Quantification of Robotic Surgeries with Vision-Based Deep Learning

Surgery is a high-stakes domain where surgeons must navigate critical anatomical structures and actively avoid potential complications while achieving the main task at hand. Such surgical activity has been shown to affect long-term patient outcomes. To better understand this relationship, whose mechanics remain unknown for the majority of surgical procedures, we hypothesize that the core elements of surgery must first be quantified in a reliable, objective, and scalable manner. We believe this is a prerequisite for the provision of surgical feedback and modulation of surgeon performance in pursuit of improved patient outcomes. To holistically quantify surgeries, we propose a unified deep learning framework, entitled Roboformer, which operates exclusively on videos recorded during surgery to independently achieve multiple tasks: surgical phase recognition (the what of surgery), gesture classification and skills assessment (the how of surgery).
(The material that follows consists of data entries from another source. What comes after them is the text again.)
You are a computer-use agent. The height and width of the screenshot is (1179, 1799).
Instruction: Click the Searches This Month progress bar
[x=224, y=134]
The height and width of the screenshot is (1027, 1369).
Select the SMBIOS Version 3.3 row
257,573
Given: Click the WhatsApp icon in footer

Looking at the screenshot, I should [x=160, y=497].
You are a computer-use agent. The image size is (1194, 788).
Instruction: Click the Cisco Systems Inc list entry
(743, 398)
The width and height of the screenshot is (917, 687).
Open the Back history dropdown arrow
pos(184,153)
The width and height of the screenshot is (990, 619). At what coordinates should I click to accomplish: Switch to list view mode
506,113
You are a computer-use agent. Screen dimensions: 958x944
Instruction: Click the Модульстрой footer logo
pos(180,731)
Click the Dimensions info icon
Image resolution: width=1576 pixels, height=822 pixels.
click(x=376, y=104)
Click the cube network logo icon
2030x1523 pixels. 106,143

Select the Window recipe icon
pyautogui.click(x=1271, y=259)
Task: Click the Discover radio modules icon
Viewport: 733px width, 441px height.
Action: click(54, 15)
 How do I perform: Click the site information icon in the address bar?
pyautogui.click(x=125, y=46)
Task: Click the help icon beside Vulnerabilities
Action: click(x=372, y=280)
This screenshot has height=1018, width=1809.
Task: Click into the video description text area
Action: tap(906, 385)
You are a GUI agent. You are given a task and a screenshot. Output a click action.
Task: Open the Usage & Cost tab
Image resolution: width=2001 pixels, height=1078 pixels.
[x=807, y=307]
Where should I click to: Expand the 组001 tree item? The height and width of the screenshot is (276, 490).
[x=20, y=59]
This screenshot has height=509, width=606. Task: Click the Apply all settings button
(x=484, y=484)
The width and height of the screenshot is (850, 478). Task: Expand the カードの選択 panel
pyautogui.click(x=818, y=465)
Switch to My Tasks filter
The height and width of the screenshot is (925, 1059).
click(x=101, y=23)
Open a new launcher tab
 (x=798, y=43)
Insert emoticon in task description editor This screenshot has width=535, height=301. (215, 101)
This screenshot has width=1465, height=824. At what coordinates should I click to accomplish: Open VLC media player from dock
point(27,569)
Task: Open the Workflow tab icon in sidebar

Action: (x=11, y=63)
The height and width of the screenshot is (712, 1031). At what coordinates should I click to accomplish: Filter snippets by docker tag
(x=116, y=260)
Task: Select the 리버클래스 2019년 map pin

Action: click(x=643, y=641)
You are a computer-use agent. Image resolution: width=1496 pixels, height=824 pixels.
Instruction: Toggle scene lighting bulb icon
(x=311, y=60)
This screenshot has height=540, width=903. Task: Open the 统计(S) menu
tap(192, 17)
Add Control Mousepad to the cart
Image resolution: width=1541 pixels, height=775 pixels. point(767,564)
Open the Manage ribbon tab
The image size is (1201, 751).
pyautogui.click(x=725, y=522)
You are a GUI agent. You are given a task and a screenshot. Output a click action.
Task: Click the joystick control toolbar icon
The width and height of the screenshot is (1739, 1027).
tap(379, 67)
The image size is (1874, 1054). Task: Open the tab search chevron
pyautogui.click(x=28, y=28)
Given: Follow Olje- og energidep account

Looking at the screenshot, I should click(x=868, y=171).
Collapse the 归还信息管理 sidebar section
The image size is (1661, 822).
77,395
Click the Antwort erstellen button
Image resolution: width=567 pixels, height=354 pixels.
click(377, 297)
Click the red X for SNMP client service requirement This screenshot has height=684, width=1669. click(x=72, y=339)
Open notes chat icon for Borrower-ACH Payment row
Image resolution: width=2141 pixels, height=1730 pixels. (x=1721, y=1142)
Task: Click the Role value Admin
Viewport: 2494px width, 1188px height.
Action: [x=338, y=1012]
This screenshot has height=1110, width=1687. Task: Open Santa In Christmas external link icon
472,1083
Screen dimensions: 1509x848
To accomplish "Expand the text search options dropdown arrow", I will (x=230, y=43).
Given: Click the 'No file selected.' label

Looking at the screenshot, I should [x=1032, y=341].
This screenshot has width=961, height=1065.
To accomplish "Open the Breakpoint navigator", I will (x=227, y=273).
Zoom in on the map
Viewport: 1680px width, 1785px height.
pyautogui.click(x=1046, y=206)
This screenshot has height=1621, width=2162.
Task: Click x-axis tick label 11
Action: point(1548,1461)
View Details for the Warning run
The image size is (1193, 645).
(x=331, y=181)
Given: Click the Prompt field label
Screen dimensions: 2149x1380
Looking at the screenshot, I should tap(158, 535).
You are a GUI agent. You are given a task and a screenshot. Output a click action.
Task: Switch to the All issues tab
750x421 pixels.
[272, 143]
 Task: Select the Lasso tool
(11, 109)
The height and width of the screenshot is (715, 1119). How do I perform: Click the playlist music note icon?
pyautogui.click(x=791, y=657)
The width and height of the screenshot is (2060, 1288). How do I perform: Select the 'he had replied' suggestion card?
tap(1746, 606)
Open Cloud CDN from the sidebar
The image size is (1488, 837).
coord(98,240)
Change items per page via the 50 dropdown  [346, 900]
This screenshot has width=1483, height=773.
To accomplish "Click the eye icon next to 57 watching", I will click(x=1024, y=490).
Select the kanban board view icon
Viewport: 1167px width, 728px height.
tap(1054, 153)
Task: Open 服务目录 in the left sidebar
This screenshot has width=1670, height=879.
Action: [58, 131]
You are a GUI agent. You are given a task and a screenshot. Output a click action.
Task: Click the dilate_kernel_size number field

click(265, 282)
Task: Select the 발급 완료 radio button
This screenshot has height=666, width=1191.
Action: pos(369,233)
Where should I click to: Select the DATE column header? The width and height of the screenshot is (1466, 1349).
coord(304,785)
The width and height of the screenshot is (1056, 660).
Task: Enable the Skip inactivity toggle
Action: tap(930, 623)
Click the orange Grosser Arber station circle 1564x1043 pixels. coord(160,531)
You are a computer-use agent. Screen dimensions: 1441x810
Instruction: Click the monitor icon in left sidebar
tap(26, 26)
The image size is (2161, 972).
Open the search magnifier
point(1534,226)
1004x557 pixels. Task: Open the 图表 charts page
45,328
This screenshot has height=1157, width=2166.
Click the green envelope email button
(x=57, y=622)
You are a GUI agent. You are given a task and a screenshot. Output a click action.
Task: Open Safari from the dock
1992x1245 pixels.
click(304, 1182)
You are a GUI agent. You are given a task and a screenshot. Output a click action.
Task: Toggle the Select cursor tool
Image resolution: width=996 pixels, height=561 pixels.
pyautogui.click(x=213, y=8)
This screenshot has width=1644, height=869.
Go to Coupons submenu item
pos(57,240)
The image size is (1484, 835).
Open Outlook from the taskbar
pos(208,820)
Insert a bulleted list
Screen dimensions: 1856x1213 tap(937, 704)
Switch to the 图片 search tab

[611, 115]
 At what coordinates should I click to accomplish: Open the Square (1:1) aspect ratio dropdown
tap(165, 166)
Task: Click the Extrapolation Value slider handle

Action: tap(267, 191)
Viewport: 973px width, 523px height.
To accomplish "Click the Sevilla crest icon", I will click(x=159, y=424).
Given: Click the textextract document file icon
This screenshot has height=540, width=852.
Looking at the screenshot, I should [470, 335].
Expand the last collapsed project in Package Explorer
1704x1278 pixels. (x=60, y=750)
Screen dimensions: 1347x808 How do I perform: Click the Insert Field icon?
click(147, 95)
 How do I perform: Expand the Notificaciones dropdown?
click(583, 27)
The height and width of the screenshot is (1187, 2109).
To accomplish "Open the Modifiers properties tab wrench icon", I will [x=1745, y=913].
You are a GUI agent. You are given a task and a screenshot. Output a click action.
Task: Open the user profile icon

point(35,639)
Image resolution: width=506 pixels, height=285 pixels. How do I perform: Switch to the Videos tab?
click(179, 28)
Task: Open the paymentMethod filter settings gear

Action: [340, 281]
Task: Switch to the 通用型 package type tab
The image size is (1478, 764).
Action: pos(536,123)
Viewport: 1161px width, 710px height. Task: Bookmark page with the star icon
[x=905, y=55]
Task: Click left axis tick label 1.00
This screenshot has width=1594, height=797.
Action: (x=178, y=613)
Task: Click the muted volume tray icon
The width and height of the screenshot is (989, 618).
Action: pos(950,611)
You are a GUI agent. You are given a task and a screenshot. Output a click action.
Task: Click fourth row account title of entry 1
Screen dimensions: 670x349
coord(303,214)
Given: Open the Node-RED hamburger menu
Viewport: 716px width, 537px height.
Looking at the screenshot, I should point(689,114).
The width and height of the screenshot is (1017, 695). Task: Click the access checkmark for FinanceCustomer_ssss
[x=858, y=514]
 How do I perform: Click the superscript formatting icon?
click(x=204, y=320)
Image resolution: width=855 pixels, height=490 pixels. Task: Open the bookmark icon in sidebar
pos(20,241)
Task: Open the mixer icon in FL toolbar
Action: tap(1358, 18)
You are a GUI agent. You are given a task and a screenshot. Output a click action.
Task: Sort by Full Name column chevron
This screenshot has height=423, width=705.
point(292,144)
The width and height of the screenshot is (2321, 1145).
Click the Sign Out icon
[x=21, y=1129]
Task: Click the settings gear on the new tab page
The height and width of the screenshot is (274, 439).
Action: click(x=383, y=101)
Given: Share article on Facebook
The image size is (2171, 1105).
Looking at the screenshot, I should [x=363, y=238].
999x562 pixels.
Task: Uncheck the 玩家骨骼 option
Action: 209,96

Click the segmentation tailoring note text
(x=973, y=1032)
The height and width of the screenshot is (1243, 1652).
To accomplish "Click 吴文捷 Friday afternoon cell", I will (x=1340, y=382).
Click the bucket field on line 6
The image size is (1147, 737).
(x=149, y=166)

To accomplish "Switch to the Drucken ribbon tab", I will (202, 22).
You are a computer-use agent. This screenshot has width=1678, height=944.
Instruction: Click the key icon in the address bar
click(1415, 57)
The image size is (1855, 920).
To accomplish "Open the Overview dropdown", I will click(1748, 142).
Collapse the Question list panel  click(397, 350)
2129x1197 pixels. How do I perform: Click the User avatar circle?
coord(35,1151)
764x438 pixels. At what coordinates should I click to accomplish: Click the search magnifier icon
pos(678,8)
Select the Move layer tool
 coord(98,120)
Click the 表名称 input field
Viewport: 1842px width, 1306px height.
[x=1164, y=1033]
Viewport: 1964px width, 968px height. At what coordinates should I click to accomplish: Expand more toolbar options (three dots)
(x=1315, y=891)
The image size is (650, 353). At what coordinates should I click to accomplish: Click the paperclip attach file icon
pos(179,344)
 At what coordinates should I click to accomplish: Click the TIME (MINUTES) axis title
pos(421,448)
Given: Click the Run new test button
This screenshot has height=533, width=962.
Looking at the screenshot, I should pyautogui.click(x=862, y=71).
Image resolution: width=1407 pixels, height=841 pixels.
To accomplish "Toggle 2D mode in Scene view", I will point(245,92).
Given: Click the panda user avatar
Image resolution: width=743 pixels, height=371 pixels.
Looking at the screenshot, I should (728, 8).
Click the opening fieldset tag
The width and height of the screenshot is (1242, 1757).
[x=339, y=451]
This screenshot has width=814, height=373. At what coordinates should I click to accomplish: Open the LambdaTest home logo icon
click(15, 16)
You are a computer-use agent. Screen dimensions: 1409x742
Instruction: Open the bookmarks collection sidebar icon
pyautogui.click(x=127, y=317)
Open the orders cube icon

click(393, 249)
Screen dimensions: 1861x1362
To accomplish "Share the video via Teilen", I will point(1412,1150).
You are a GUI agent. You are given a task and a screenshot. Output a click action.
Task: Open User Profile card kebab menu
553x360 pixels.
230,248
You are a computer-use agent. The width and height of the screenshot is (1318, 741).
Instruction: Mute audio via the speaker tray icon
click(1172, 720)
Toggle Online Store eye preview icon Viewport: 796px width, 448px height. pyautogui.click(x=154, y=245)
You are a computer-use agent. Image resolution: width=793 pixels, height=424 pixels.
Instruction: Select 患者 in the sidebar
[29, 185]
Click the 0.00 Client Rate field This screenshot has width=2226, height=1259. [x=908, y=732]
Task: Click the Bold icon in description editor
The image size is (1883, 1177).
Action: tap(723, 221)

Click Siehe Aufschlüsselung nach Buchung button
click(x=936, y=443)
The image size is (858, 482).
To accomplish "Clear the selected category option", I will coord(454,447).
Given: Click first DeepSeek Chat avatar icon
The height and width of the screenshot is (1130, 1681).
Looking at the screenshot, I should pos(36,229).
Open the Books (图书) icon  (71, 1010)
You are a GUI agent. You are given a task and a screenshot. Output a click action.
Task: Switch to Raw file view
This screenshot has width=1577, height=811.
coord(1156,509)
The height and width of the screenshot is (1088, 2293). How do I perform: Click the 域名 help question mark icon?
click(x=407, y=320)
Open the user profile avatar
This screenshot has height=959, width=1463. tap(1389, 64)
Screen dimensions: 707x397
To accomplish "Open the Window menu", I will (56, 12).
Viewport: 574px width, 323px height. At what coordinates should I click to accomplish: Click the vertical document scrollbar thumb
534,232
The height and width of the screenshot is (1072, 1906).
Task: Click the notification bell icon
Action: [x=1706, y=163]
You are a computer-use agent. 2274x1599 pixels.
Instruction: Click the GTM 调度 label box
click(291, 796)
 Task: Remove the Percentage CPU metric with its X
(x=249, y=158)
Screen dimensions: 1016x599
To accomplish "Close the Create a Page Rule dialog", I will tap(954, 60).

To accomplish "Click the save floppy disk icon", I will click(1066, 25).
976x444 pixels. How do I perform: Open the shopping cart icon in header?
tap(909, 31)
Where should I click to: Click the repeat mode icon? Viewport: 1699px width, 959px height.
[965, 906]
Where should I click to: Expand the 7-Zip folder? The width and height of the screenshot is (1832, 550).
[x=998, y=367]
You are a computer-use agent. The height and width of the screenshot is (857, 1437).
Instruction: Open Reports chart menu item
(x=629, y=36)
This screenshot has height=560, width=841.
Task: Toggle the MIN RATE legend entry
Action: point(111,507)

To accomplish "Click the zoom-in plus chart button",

We validated our framework on four video-based datasets of two commonly-encountered types of steps (dissection and suturing) within minimally-invasive robotic surgeries. We demonstrated that our framework can generalize well to unseen videos, surgeons, medical centres, and surgical procedures. We also found that our framework, which naturally lends itself to explainable findings, identified relevant information when achieving a particular task. These findings are likely to instill surgeons with more confidence in our framework's behaviour, increasing the likelihood of clinical adoption, and thus paving the way for more targeted surgical feedback.